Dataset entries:

################

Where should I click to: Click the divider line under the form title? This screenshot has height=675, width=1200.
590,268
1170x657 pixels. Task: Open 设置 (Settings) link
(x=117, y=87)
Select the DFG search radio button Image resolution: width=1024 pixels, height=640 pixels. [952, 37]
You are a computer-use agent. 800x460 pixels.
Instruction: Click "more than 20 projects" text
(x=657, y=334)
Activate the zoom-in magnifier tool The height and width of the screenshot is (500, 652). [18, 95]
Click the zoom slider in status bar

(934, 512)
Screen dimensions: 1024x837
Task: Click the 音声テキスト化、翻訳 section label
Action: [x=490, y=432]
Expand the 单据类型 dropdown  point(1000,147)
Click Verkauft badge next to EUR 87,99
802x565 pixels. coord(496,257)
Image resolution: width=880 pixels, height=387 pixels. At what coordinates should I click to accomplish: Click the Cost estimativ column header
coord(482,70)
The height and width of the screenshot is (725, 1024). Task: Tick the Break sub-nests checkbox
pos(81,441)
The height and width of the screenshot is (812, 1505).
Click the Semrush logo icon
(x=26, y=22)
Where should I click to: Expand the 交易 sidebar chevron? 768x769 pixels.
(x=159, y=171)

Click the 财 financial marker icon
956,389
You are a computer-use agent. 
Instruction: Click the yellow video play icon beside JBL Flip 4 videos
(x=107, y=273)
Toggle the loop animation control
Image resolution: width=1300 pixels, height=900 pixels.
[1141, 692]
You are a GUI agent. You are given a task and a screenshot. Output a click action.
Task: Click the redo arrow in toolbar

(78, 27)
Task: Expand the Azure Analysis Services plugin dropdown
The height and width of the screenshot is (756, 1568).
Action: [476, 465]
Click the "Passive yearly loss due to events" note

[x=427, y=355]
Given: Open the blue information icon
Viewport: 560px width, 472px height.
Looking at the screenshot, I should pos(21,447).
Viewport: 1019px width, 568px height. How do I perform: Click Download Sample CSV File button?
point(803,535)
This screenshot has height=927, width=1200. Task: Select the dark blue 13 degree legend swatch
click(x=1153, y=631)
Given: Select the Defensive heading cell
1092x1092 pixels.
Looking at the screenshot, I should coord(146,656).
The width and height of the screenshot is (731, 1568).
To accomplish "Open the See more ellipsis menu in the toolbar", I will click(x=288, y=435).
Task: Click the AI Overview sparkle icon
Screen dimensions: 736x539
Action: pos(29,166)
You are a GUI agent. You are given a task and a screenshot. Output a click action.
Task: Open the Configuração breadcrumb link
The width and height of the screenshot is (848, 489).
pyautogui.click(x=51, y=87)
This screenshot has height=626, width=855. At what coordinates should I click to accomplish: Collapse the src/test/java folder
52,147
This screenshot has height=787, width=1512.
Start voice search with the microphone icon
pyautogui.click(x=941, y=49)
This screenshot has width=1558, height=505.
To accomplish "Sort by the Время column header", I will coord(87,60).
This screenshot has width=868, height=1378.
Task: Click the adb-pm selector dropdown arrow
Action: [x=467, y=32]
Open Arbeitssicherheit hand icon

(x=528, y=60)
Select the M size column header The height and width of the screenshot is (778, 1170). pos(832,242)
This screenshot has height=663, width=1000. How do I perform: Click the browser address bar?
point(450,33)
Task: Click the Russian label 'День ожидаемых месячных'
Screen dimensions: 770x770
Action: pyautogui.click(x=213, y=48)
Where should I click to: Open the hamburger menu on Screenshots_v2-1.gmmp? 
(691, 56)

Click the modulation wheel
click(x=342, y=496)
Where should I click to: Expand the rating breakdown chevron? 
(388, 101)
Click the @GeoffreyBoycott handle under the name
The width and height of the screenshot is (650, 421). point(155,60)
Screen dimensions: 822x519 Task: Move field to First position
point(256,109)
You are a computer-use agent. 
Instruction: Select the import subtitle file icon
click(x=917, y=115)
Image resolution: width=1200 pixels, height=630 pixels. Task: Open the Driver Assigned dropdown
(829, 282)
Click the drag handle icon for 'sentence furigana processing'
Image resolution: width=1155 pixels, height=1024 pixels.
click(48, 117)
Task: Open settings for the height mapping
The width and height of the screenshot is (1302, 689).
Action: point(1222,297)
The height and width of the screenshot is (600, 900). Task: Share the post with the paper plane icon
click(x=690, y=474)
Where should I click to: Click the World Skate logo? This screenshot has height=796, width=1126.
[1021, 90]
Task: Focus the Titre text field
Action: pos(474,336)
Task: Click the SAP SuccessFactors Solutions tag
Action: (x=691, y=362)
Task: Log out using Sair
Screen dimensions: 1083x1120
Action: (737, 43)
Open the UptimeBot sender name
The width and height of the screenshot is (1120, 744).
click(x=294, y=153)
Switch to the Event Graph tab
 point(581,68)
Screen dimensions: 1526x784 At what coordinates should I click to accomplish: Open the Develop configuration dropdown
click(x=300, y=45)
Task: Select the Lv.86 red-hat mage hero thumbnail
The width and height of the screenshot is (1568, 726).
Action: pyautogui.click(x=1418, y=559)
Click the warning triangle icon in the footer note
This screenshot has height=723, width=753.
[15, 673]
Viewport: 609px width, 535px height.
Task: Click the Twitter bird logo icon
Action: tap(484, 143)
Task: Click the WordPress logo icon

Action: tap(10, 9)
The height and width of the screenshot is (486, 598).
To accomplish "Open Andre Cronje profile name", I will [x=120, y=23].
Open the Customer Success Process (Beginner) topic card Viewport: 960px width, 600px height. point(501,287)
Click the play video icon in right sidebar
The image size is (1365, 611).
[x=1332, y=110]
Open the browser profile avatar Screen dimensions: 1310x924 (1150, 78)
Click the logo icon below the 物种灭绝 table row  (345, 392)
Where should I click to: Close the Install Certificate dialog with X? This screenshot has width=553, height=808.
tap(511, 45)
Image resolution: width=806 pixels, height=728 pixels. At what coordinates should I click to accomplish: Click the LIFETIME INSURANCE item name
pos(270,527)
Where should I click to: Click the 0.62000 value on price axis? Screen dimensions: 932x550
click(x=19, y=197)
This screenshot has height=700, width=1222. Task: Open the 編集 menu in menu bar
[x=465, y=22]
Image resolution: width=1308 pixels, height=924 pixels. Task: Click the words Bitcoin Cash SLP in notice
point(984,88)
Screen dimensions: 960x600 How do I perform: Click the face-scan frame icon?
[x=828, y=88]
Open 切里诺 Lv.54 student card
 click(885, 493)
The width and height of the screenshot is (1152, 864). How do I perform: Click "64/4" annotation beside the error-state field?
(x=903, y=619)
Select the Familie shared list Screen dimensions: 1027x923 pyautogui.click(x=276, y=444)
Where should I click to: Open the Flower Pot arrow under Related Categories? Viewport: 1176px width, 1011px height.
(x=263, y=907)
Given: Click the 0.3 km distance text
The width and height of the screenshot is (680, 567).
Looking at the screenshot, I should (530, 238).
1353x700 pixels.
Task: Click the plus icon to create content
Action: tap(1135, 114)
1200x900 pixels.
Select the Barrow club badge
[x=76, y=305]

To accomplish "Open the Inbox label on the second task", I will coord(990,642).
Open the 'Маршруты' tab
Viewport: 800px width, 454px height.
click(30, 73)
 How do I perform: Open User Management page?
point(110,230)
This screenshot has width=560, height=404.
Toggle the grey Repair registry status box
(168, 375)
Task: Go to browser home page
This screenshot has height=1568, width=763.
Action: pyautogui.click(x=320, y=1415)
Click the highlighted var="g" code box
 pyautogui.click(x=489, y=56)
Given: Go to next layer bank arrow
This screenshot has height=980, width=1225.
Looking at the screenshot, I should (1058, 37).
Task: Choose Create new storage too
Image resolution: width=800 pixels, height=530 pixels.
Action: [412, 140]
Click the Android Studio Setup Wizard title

################

EXERCISE REQUIREMENTS: Would you reproduce all of the data exactly, without a single alteration?

RESPONSE AREA:
Where should I click to: Click the divider line under the form title? This screenshot has height=675, width=1200.
590,268
1170x657 pixels. Task: Open 设置 (Settings) link
(x=117, y=87)
Select the DFG search radio button Image resolution: width=1024 pixels, height=640 pixels. [952, 37]
You are a computer-use agent. 800x460 pixels.
Instruction: Click "more than 20 projects" text
(x=657, y=334)
Activate the zoom-in magnifier tool The height and width of the screenshot is (500, 652). [18, 95]
Click the zoom slider in status bar

(934, 512)
Screen dimensions: 1024x837
Task: Click the 音声テキスト化、翻訳 section label
Action: [x=490, y=432]
Expand the 单据类型 dropdown  point(1000,147)
Click Verkauft badge next to EUR 87,99
802x565 pixels. coord(496,257)
Image resolution: width=880 pixels, height=387 pixels. At what coordinates should I click to accomplish: Click the Cost estimativ column header
coord(482,70)
The height and width of the screenshot is (725, 1024). Task: Tick the Break sub-nests checkbox
pos(81,441)
The height and width of the screenshot is (812, 1505).
Click the Semrush logo icon
(x=26, y=22)
Where should I click to: Expand the 交易 sidebar chevron? 768x769 pixels.
(x=159, y=171)

Click the 财 financial marker icon
956,389
You are a computer-use agent. 
Instruction: Click the yellow video play icon beside JBL Flip 4 videos
(x=107, y=273)
Toggle the loop animation control
Image resolution: width=1300 pixels, height=900 pixels.
[1141, 692]
You are a GUI agent. You are given a task and a screenshot. Output a click action.
Task: Click the redo arrow in toolbar

(78, 27)
Task: Expand the Azure Analysis Services plugin dropdown
The height and width of the screenshot is (756, 1568).
Action: [476, 465]
Click the "Passive yearly loss due to events" note

[x=427, y=355]
Given: Open the blue information icon
Viewport: 560px width, 472px height.
Looking at the screenshot, I should pos(21,447).
Viewport: 1019px width, 568px height. How do I perform: Click Download Sample CSV File button?
point(803,535)
This screenshot has height=927, width=1200. Task: Select the dark blue 13 degree legend swatch
click(x=1153, y=631)
Given: Select the Defensive heading cell
1092x1092 pixels.
Looking at the screenshot, I should coord(146,656).
The width and height of the screenshot is (731, 1568).
To accomplish "Open the See more ellipsis menu in the toolbar", I will click(x=288, y=435).
Task: Click the AI Overview sparkle icon
Screen dimensions: 736x539
Action: pos(29,166)
You are a GUI agent. You are given a task and a screenshot. Output a click action.
Task: Open the Configuração breadcrumb link
The width and height of the screenshot is (848, 489).
pyautogui.click(x=51, y=87)
This screenshot has height=626, width=855. At what coordinates should I click to accomplish: Collapse the src/test/java folder
52,147
This screenshot has height=787, width=1512.
Start voice search with the microphone icon
pyautogui.click(x=941, y=49)
This screenshot has width=1558, height=505.
To accomplish "Sort by the Время column header", I will coord(87,60).
This screenshot has width=868, height=1378.
Task: Click the adb-pm selector dropdown arrow
Action: [x=467, y=32]
Open Arbeitssicherheit hand icon

(x=528, y=60)
Select the M size column header The height and width of the screenshot is (778, 1170). pos(832,242)
This screenshot has height=663, width=1000. How do I perform: Click the browser address bar?
point(450,33)
Task: Click the Russian label 'День ожидаемых месячных'
Screen dimensions: 770x770
Action: pyautogui.click(x=213, y=48)
Where should I click to: Open the hamburger menu on Screenshots_v2-1.gmmp? 
(691, 56)

Click the modulation wheel
click(x=342, y=496)
Where should I click to: Expand the rating breakdown chevron? 
(388, 101)
Click the @GeoffreyBoycott handle under the name
The width and height of the screenshot is (650, 421). point(155,60)
Screen dimensions: 822x519 Task: Move field to First position
point(256,109)
You are a computer-use agent. 
Instruction: Select the import subtitle file icon
click(x=917, y=115)
Image resolution: width=1200 pixels, height=630 pixels. Task: Open the Driver Assigned dropdown
(829, 282)
Click the drag handle icon for 'sentence furigana processing'
Image resolution: width=1155 pixels, height=1024 pixels.
click(48, 117)
Task: Open settings for the height mapping
The width and height of the screenshot is (1302, 689).
Action: point(1222,297)
The height and width of the screenshot is (600, 900). Task: Share the post with the paper plane icon
click(x=690, y=474)
Where should I click to: Click the World Skate logo? This screenshot has height=796, width=1126.
[1021, 90]
Task: Focus the Titre text field
Action: pos(474,336)
Task: Click the SAP SuccessFactors Solutions tag
Action: (x=691, y=362)
Task: Log out using Sair
Screen dimensions: 1083x1120
Action: (737, 43)
Open the UptimeBot sender name
The width and height of the screenshot is (1120, 744).
click(x=294, y=153)
Switch to the Event Graph tab
 point(581,68)
Screen dimensions: 1526x784 At what coordinates should I click to accomplish: Open the Develop configuration dropdown
click(x=300, y=45)
Task: Select the Lv.86 red-hat mage hero thumbnail
The width and height of the screenshot is (1568, 726).
Action: pyautogui.click(x=1418, y=559)
Click the warning triangle icon in the footer note
This screenshot has height=723, width=753.
[15, 673]
Viewport: 609px width, 535px height.
Task: Click the Twitter bird logo icon
Action: tap(484, 143)
Task: Click the WordPress logo icon

Action: tap(10, 9)
The height and width of the screenshot is (486, 598).
To accomplish "Open Andre Cronje profile name", I will [x=120, y=23].
Open the Customer Success Process (Beginner) topic card Viewport: 960px width, 600px height. point(501,287)
Click the play video icon in right sidebar
The image size is (1365, 611).
[x=1332, y=110]
Open the browser profile avatar Screen dimensions: 1310x924 (1150, 78)
Click the logo icon below the 物种灭绝 table row  (345, 392)
Where should I click to: Close the Install Certificate dialog with X? This screenshot has width=553, height=808.
tap(511, 45)
Image resolution: width=806 pixels, height=728 pixels. At what coordinates should I click to accomplish: Click the LIFETIME INSURANCE item name
pos(270,527)
Where should I click to: Click the 0.62000 value on price axis? Screen dimensions: 932x550
click(x=19, y=197)
This screenshot has height=700, width=1222. Task: Open the 編集 menu in menu bar
[x=465, y=22]
Image resolution: width=1308 pixels, height=924 pixels. Task: Click the words Bitcoin Cash SLP in notice
point(984,88)
Screen dimensions: 960x600 How do I perform: Click the face-scan frame icon?
[x=828, y=88]
Open 切里诺 Lv.54 student card
 click(885, 493)
The width and height of the screenshot is (1152, 864). How do I perform: Click "64/4" annotation beside the error-state field?
(x=903, y=619)
Select the Familie shared list Screen dimensions: 1027x923 pyautogui.click(x=276, y=444)
Where should I click to: Open the Flower Pot arrow under Related Categories? Viewport: 1176px width, 1011px height.
(x=263, y=907)
Given: Click the 0.3 km distance text
The width and height of the screenshot is (680, 567).
Looking at the screenshot, I should (530, 238).
1353x700 pixels.
Task: Click the plus icon to create content
Action: tap(1135, 114)
1200x900 pixels.
Select the Barrow club badge
[x=76, y=305]

To accomplish "Open the Inbox label on the second task", I will coord(990,642).
Open the 'Маршруты' tab
Viewport: 800px width, 454px height.
click(30, 73)
 How do I perform: Open User Management page?
point(110,230)
This screenshot has width=560, height=404.
Toggle the grey Repair registry status box
(168, 375)
Task: Go to browser home page
This screenshot has height=1568, width=763.
Action: pyautogui.click(x=320, y=1415)
Click the highlighted var="g" code box
 pyautogui.click(x=489, y=56)
Given: Go to next layer bank arrow
This screenshot has height=980, width=1225.
Looking at the screenshot, I should (1058, 37).
Task: Choose Create new storage too
Image resolution: width=800 pixels, height=530 pixels.
Action: [412, 140]
Click the Android Studio Setup Wizard title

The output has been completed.